**Task to complete**
Copy out all the data below, replacing each "Instruction" with "Goal" and keeping everything else the same.

--

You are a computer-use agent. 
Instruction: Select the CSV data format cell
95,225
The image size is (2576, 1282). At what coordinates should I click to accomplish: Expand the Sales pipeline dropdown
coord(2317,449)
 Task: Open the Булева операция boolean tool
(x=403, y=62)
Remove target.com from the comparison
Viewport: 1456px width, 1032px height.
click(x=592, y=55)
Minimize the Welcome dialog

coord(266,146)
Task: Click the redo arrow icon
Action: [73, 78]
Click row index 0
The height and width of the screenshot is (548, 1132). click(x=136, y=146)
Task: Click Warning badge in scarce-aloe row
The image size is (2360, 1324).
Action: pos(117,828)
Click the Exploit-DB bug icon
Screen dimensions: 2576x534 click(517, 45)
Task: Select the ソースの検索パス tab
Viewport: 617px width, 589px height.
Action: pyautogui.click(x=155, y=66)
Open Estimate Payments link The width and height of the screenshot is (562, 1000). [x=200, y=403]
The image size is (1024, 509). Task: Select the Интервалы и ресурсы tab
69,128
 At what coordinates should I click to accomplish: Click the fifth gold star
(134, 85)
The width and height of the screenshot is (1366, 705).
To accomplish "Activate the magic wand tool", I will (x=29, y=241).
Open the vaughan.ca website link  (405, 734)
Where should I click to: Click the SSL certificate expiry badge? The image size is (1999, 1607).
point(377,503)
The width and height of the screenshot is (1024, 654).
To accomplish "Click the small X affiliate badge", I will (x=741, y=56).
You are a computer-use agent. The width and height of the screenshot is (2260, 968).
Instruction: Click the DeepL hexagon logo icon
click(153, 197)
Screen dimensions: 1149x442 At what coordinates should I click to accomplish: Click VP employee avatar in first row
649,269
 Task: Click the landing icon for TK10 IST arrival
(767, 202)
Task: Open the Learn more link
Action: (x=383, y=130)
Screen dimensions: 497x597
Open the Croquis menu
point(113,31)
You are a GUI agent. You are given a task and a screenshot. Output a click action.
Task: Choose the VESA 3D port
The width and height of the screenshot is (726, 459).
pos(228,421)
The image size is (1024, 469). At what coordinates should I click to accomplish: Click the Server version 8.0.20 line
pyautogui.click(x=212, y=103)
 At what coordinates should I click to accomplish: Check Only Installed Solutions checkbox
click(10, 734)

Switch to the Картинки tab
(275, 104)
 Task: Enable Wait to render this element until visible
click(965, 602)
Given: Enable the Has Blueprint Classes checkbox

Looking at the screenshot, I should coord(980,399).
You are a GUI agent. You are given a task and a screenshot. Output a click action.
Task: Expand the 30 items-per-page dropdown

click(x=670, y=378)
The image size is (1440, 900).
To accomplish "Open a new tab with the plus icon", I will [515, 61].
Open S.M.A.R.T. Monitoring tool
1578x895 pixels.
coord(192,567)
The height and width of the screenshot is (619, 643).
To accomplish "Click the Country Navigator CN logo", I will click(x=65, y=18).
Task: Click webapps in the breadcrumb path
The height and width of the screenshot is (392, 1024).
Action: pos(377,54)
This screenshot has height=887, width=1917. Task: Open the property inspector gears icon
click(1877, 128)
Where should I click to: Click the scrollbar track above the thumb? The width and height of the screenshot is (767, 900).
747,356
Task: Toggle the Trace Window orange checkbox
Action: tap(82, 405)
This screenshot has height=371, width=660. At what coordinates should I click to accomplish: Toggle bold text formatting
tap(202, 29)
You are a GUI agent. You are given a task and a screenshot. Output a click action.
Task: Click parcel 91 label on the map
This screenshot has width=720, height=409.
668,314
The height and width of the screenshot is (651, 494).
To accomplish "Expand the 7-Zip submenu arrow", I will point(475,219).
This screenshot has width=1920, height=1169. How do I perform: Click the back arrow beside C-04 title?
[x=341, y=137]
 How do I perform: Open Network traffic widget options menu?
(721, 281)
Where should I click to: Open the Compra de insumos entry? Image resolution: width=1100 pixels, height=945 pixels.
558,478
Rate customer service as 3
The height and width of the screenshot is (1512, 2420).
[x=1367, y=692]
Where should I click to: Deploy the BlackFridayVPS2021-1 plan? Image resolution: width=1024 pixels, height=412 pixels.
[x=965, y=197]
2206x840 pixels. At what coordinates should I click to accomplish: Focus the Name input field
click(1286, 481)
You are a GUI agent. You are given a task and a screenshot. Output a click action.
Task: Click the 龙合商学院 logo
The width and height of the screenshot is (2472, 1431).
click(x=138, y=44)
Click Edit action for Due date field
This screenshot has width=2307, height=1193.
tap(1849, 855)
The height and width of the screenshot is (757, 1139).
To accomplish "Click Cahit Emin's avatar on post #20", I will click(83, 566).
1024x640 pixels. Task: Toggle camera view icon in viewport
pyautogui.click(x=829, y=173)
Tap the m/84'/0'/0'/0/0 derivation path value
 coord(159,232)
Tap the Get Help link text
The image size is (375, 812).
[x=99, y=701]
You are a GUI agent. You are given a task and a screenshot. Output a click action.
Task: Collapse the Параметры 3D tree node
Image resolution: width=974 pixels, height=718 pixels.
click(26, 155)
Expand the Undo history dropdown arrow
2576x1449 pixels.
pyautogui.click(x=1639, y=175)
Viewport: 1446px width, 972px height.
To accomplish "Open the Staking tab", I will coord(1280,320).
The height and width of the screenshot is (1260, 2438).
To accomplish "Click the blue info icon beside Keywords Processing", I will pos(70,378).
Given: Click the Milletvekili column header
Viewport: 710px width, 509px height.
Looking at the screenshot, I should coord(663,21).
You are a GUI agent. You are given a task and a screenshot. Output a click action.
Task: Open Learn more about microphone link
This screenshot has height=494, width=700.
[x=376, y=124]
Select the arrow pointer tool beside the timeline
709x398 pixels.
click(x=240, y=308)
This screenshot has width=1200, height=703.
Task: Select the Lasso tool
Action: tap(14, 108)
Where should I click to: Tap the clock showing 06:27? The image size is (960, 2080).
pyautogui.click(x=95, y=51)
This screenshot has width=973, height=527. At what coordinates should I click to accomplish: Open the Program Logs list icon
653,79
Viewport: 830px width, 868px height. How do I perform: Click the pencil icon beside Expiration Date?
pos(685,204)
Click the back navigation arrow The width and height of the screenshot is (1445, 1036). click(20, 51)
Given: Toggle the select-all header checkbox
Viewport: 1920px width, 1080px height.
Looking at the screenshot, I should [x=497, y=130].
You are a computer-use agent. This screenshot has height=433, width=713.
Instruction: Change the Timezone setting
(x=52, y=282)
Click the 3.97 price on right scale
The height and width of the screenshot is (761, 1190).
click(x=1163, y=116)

--

**Written solution**
You are a computer-use agent. 
Goal: Select the CSV data format cell
95,225
The image size is (2576, 1282). At what coordinates should I click to accomplish: Expand the Sales pipeline dropdown
coord(2317,449)
 Task: Open the Булева операция boolean tool
(x=403, y=62)
Remove target.com from the comparison
Viewport: 1456px width, 1032px height.
click(x=592, y=55)
Minimize the Welcome dialog

coord(266,146)
Task: Click the redo arrow icon
Action: [73, 78]
Click row index 0
The height and width of the screenshot is (548, 1132). click(x=136, y=146)
Task: Click Warning badge in scarce-aloe row
The image size is (2360, 1324).
Action: pos(117,828)
Click the Exploit-DB bug icon
Screen dimensions: 2576x534 click(517, 45)
Task: Select the ソースの検索パス tab
Viewport: 617px width, 589px height.
Action: pyautogui.click(x=155, y=66)
Open Estimate Payments link The width and height of the screenshot is (562, 1000). [x=200, y=403]
The image size is (1024, 509). Task: Select the Интервалы и ресурсы tab
69,128
 At what coordinates should I click to accomplish: Click the fifth gold star
(134, 85)
The width and height of the screenshot is (1366, 705).
To accomplish "Activate the magic wand tool", I will (x=29, y=241).
Open the vaughan.ca website link  (405, 734)
Where should I click to: Click the SSL certificate expiry badge? The image size is (1999, 1607).
point(377,503)
The width and height of the screenshot is (1024, 654).
To accomplish "Click the small X affiliate badge", I will (x=741, y=56).
You are a computer-use agent. The width and height of the screenshot is (2260, 968).
Goal: Click the DeepL hexagon logo icon
click(153, 197)
Screen dimensions: 1149x442 At what coordinates should I click to accomplish: Click VP employee avatar in first row
649,269
 Task: Click the landing icon for TK10 IST arrival
(767, 202)
Task: Open the Learn more link
Action: (x=383, y=130)
Screen dimensions: 497x597
Open the Croquis menu
point(113,31)
You are a GUI agent. You are given a task and a screenshot. Output a click action.
Task: Choose the VESA 3D port
The width and height of the screenshot is (726, 459).
pos(228,421)
The image size is (1024, 469). At what coordinates should I click to accomplish: Click the Server version 8.0.20 line
pyautogui.click(x=212, y=103)
 At what coordinates should I click to accomplish: Check Only Installed Solutions checkbox
click(10, 734)

Switch to the Картинки tab
(275, 104)
 Task: Enable Wait to render this element until visible
click(965, 602)
Given: Enable the Has Blueprint Classes checkbox

Looking at the screenshot, I should coord(980,399).
You are a GUI agent. You are given a task and a screenshot. Output a click action.
Task: Expand the 30 items-per-page dropdown

click(x=670, y=378)
The image size is (1440, 900).
To accomplish "Open a new tab with the plus icon", I will [515, 61].
Open S.M.A.R.T. Monitoring tool
1578x895 pixels.
coord(192,567)
The height and width of the screenshot is (619, 643).
To accomplish "Click the Country Navigator CN logo", I will click(x=65, y=18).
Task: Click webapps in the breadcrumb path
The height and width of the screenshot is (392, 1024).
Action: pos(377,54)
This screenshot has height=887, width=1917. Task: Open the property inspector gears icon
click(1877, 128)
Where should I click to: Click the scrollbar track above the thumb? The width and height of the screenshot is (767, 900).
747,356
Task: Toggle the Trace Window orange checkbox
Action: tap(82, 405)
This screenshot has height=371, width=660. At what coordinates should I click to accomplish: Toggle bold text formatting
tap(202, 29)
You are a GUI agent. You are given a task and a screenshot. Output a click action.
Task: Click parcel 91 label on the map
This screenshot has width=720, height=409.
668,314
The height and width of the screenshot is (651, 494).
To accomplish "Expand the 7-Zip submenu arrow", I will point(475,219).
This screenshot has width=1920, height=1169. How do I perform: Click the back arrow beside C-04 title?
[x=341, y=137]
 How do I perform: Open Network traffic widget options menu?
(721, 281)
Where should I click to: Open the Compra de insumos entry? Image resolution: width=1100 pixels, height=945 pixels.
558,478
Rate customer service as 3
The height and width of the screenshot is (1512, 2420).
[x=1367, y=692]
Where should I click to: Deploy the BlackFridayVPS2021-1 plan? Image resolution: width=1024 pixels, height=412 pixels.
[x=965, y=197]
2206x840 pixels. At what coordinates should I click to accomplish: Focus the Name input field
click(1286, 481)
You are a GUI agent. You are given a task and a screenshot. Output a click action.
Task: Click the 龙合商学院 logo
The width and height of the screenshot is (2472, 1431).
click(x=138, y=44)
Click Edit action for Due date field
This screenshot has width=2307, height=1193.
tap(1849, 855)
The height and width of the screenshot is (757, 1139).
To accomplish "Click Cahit Emin's avatar on post #20", I will click(83, 566).
1024x640 pixels. Task: Toggle camera view icon in viewport
pyautogui.click(x=829, y=173)
Tap the m/84'/0'/0'/0/0 derivation path value
 coord(159,232)
Tap the Get Help link text
The image size is (375, 812).
[x=99, y=701]
You are a GUI agent. You are given a task and a screenshot. Output a click action.
Task: Collapse the Параметры 3D tree node
Image resolution: width=974 pixels, height=718 pixels.
click(26, 155)
Expand the Undo history dropdown arrow
2576x1449 pixels.
pyautogui.click(x=1639, y=175)
Viewport: 1446px width, 972px height.
To accomplish "Open the Staking tab", I will coord(1280,320).
The height and width of the screenshot is (1260, 2438).
To accomplish "Click the blue info icon beside Keywords Processing", I will pos(70,378).
Given: Click the Milletvekili column header
Viewport: 710px width, 509px height.
Looking at the screenshot, I should coord(663,21).
You are a GUI agent. You are given a task and a screenshot. Output a click action.
Task: Open Learn more about microphone link
This screenshot has height=494, width=700.
[x=376, y=124]
Select the arrow pointer tool beside the timeline
709x398 pixels.
click(x=240, y=308)
This screenshot has width=1200, height=703.
Task: Select the Lasso tool
Action: tap(14, 108)
Where should I click to: Tap the clock showing 06:27? The image size is (960, 2080).
pyautogui.click(x=95, y=51)
This screenshot has width=973, height=527. At what coordinates should I click to accomplish: Open the Program Logs list icon
653,79
Viewport: 830px width, 868px height. How do I perform: Click the pencil icon beside Expiration Date?
pos(685,204)
Click the back navigation arrow The width and height of the screenshot is (1445, 1036). click(20, 51)
Given: Toggle the select-all header checkbox
Viewport: 1920px width, 1080px height.
Looking at the screenshot, I should [x=497, y=130].
You are a computer-use agent. This screenshot has height=433, width=713.
Goal: Change the Timezone setting
(x=52, y=282)
Click the 3.97 price on right scale
The height and width of the screenshot is (761, 1190).
click(x=1163, y=116)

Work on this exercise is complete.